- **EXCERPT TO READ**:
========

In his book God’s Politics, Jim Wallis tells how he and several fellow seminary students “scoured the Old and New Testaments for every single reference to poor people, to wealth and poverty, to injustice and opression, and to what the response to all those subjects was to be for the people of God.” They found thousands of verses.

After we completed our study, we all sat in a circle to discuss how the subject had been treated in the various churches in which we had grown up. Astoundingly, but also tellingly, not one of us could remember even one sermon on the poor from the pulpit of our home churches. In the Bible, the poor were everywhere; yet the subject was not to be found in our churches.

Then we decided to try what became a famous experiment. One member of our group took an old Bible and a new pair of scissors and began the long process of literally cutting out every single biblical text about the poor. It took him a long time.

========

- **GIVEN DATA**:
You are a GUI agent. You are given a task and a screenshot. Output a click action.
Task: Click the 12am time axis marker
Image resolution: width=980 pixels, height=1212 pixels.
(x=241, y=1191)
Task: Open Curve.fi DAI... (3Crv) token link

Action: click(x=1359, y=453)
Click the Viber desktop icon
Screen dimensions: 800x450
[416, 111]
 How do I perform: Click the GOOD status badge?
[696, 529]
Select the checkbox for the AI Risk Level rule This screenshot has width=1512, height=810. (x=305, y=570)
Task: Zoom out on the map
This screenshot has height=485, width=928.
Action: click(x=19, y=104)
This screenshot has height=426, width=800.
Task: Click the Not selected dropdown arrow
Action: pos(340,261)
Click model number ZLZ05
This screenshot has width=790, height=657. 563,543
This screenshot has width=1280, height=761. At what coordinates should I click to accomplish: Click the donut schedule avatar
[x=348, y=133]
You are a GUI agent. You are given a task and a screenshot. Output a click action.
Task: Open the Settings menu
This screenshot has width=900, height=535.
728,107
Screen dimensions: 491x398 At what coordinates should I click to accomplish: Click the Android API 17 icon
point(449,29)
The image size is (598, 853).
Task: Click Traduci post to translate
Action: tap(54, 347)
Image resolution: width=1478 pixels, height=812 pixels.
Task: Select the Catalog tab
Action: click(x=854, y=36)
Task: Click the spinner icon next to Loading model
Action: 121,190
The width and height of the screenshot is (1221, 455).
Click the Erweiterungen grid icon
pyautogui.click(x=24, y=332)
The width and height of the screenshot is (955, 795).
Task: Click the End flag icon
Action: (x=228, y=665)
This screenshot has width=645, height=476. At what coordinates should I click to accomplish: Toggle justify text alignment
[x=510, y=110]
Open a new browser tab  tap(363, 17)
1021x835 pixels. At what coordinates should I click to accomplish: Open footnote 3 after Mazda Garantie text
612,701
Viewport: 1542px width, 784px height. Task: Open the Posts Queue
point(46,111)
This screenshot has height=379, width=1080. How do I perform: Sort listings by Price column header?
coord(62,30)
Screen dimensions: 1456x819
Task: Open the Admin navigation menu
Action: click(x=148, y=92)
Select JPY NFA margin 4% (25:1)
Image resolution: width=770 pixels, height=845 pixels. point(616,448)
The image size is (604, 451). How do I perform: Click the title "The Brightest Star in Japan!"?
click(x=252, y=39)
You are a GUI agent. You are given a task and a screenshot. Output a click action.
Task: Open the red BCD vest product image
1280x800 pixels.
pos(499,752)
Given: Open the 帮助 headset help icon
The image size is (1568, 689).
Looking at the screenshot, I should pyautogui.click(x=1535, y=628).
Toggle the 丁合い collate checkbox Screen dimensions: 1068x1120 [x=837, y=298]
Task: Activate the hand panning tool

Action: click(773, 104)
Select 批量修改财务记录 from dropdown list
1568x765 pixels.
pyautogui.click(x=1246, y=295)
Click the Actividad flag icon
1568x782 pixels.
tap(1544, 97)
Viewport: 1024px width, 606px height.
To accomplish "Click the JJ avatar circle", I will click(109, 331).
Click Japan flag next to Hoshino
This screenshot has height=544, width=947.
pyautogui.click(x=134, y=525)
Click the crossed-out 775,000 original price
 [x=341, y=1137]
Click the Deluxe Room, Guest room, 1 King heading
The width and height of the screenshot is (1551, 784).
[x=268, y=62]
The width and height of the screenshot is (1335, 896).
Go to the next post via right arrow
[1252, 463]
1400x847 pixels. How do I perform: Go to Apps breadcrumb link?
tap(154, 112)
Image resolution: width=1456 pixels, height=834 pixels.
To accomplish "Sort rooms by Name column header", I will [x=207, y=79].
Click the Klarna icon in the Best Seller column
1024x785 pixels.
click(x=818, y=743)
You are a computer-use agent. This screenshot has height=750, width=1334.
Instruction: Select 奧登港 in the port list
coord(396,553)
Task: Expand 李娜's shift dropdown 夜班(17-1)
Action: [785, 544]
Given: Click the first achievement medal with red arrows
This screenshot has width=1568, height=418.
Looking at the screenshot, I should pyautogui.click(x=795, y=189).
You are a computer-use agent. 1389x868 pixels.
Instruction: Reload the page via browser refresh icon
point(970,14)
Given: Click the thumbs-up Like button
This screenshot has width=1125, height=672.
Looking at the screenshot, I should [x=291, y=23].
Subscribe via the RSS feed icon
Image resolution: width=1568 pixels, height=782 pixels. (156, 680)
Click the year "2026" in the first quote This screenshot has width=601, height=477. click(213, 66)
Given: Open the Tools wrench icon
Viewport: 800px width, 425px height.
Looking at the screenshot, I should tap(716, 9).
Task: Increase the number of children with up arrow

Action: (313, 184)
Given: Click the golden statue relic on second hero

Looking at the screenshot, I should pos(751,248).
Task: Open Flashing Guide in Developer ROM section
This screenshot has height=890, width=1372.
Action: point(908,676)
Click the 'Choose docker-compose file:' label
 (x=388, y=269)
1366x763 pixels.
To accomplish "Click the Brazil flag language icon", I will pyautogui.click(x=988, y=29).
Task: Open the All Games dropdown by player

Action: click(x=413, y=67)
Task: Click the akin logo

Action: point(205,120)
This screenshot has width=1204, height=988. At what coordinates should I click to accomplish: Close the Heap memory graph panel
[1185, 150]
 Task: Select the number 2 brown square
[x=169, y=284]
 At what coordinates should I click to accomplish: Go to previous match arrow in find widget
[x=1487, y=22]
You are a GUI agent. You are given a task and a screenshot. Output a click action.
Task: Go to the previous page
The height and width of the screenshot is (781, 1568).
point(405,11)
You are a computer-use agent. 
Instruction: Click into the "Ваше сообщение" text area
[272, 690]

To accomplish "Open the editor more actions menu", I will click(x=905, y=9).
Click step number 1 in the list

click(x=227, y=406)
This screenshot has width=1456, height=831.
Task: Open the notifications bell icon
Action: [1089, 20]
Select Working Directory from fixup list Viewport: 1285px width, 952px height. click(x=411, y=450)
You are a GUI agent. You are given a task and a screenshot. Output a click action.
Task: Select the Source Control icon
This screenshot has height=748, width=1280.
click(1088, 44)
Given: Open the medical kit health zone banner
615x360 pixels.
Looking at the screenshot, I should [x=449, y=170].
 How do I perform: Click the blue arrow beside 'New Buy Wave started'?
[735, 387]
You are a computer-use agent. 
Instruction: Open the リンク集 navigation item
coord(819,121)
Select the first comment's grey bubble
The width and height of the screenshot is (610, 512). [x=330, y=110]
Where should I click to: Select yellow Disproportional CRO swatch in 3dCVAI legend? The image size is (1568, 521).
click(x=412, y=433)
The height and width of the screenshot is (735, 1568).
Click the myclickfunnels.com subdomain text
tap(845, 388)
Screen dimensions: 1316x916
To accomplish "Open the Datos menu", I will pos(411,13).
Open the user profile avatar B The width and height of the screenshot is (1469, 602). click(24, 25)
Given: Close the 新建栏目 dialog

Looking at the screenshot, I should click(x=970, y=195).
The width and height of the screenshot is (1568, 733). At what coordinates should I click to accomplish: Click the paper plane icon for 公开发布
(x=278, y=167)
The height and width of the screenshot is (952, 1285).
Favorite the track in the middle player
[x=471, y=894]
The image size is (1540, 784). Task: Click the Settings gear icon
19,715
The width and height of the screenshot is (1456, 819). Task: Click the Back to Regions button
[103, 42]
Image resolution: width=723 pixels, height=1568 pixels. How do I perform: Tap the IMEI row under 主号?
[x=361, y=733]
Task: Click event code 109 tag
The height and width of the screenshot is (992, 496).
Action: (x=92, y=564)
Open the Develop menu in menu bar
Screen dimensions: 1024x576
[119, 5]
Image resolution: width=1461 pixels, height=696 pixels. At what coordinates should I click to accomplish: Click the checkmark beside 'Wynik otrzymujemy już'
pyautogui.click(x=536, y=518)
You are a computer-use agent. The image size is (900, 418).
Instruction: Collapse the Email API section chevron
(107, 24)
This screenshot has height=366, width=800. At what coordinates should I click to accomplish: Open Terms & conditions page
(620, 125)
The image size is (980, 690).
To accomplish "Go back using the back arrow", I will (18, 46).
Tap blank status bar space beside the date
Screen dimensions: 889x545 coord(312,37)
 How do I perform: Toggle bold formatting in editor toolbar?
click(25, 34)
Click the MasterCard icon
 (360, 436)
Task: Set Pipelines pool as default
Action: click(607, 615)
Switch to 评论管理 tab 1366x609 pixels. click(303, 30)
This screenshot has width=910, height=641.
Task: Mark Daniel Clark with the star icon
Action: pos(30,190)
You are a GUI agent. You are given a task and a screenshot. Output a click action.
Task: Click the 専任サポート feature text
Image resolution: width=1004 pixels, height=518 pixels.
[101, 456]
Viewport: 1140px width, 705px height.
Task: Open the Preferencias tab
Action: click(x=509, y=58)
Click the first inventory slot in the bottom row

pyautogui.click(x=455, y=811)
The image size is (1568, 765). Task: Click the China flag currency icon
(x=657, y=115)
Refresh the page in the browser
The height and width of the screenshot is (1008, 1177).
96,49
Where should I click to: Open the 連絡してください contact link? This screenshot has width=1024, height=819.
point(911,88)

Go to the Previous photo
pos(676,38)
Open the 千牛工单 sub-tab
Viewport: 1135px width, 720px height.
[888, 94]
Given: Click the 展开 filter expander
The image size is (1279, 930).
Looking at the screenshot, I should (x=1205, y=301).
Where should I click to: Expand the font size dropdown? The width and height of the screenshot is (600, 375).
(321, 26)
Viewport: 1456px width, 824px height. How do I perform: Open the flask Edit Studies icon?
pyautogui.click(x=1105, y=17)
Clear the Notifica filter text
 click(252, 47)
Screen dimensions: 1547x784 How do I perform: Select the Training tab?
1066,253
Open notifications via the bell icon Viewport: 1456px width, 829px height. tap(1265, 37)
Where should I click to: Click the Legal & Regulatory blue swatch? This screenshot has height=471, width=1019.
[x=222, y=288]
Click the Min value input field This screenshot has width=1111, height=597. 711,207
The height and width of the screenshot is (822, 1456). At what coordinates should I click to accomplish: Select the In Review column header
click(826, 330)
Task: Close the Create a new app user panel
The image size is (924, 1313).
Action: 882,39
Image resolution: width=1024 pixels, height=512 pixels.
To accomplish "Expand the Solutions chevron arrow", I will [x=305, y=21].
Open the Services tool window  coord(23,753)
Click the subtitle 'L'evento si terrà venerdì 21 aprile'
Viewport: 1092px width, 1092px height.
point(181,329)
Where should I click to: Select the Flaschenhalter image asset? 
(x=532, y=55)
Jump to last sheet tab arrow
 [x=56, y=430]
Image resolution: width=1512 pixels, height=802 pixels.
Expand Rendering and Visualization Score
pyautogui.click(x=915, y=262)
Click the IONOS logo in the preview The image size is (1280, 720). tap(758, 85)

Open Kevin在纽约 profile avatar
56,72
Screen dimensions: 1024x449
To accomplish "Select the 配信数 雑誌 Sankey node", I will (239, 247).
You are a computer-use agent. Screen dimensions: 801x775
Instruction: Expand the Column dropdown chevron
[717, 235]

========

- **DIRECTIVES**:
1. In the excerpt about Jim Wallis's seminary Bible study, list every sentence from "After we completed our study" onward that contains the word "poor."
2. Write what comes next in the excerpt about Jim Wallis's seminary Bible study, picking up right after its final sentence.

- **OUTPUTS**:
1.
- Astoundingly, but also tellingly, not one of us could remember even one sermon on the poor from the pulpit of our home churches.
- In the Bible, the poor were everywhere; yet the subject was not to be found in our churches.
- One member of our group took an old Bible and a new pair of scissors and began the long process of literally cutting out every single biblical text about the poor.

2.
When the zealous seminarian was done with all his editorial cuts, that old Bible would hardly hold together, it was so sliced up. It was literally falling apart in our hands. What we had done was to create a Bible full of holes.

I began taking that damaged and fragile Bible out with me when I preached. I’d hold it up high above American congregations and say, “Brothers and sisters, this is our American Bible; it is full of holes.”

It seems to me there’s a lot of Bad Bible going around these days, and the proponents of Bad Bible seem awfully quick to call down condemnation on those who resist.

Susan B. Anthony was onto something:

I distrust those people who know so well what God wants them to do, because I notice it always coincides with their own desires.